DURECT has signed a development and license agreement with Orient Pharma. Under the terms of the agreement, DURECT has granted development and commercialization rights to Orient Pharma, in selected Asian and South Pacific countries, for Oradur-ADHD.
The drug candidate, based on DURECT’s Oradur Technology, is a specified active pharmaceutical ingredient for the treatment of attention deficit hyperactivity disorder (ADHD).
The drug candidate (Oradur-ADHD) is intended to provide once-a-day dosing with added tamper-resistant characteristics to address common methods of abuse and misuse of these types of drugs.
Under the agreement, the parties will collaborate to perform a clinical development program through a phase II study intended to produce a data package. It will support later stage development of the drug candidate by DURECT as well as Orient Pharma in their respective territories.
In addition, DURECT will be responsible for formulation and study design of the pre-defined clinical program which Orient Pharma will fund and execute.
Moreover, Orient Pharma will be responsible for all remaining development and commercialization activities for this Oradur-ADHD product in the licensed territory.
Reportedly, if commercialized, DURECT will receive a royalty on sales of Oradur-ADHD by Orient Pharma.
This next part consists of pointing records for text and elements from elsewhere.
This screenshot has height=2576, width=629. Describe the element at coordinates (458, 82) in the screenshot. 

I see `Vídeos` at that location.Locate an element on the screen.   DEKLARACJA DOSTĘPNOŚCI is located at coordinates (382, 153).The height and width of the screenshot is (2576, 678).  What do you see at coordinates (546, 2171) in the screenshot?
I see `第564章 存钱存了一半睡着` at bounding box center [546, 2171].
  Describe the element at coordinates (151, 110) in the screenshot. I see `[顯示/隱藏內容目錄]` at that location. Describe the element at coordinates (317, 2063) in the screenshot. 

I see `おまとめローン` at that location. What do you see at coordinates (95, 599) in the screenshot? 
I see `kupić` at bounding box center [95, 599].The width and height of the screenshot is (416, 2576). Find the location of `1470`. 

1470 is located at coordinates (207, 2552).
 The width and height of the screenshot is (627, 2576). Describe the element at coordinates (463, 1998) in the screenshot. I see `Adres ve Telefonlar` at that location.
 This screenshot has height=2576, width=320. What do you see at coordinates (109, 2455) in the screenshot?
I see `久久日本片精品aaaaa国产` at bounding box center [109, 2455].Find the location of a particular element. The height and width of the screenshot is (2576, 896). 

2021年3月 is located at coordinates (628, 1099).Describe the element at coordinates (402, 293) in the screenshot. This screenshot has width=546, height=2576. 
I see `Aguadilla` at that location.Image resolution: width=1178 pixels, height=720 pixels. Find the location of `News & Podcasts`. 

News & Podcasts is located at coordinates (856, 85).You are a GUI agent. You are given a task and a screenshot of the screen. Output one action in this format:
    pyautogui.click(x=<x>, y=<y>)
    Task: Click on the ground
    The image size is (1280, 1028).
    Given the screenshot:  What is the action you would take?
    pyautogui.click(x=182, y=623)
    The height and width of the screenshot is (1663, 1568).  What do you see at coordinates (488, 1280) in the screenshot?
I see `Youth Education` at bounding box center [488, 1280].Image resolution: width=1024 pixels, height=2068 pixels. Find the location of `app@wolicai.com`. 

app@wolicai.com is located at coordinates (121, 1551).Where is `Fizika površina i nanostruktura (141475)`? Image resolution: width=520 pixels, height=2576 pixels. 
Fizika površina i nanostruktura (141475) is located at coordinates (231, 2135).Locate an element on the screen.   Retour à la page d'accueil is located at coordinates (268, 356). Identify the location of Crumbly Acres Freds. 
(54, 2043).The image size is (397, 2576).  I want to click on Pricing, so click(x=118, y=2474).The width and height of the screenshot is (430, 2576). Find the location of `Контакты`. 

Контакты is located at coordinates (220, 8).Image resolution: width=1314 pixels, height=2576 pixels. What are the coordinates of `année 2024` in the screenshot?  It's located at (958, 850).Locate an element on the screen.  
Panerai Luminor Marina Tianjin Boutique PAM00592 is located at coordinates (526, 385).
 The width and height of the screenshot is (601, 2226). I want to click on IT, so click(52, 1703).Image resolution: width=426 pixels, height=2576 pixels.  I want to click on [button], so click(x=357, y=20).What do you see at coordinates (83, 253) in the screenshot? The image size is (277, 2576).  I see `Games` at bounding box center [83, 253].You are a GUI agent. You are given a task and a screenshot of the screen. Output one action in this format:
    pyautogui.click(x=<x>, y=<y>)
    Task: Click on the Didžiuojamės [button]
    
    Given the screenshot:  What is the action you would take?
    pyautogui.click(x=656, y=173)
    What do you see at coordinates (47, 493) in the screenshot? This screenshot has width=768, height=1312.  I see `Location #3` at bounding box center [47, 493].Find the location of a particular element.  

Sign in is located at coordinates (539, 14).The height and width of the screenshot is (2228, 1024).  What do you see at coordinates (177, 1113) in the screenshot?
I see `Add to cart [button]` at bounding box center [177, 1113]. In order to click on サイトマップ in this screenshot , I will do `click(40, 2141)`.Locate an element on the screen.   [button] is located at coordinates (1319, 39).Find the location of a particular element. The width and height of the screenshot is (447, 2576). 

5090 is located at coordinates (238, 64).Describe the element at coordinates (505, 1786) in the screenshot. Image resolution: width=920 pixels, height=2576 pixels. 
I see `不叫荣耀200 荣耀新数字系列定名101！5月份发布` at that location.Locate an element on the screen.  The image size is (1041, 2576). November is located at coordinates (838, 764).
Orient Pharma will supply a portion of DURECT’s commercial requirements for Oradur-ADHD in all territories other than the US.
James Brown, president and CEO of DURECT, said: We’re pleased to announce this collaboration with Orient Pharma which will put us in a position to generate phase II data for our Oradur-ADHD program, provide us with a commercial supply source as well commercially exploit this product opportunity in this region with an established company. Abuse of stimulants remains a major healthcare problem and we look forward to working with Orient Pharma to applying our Oradur technology to this product category.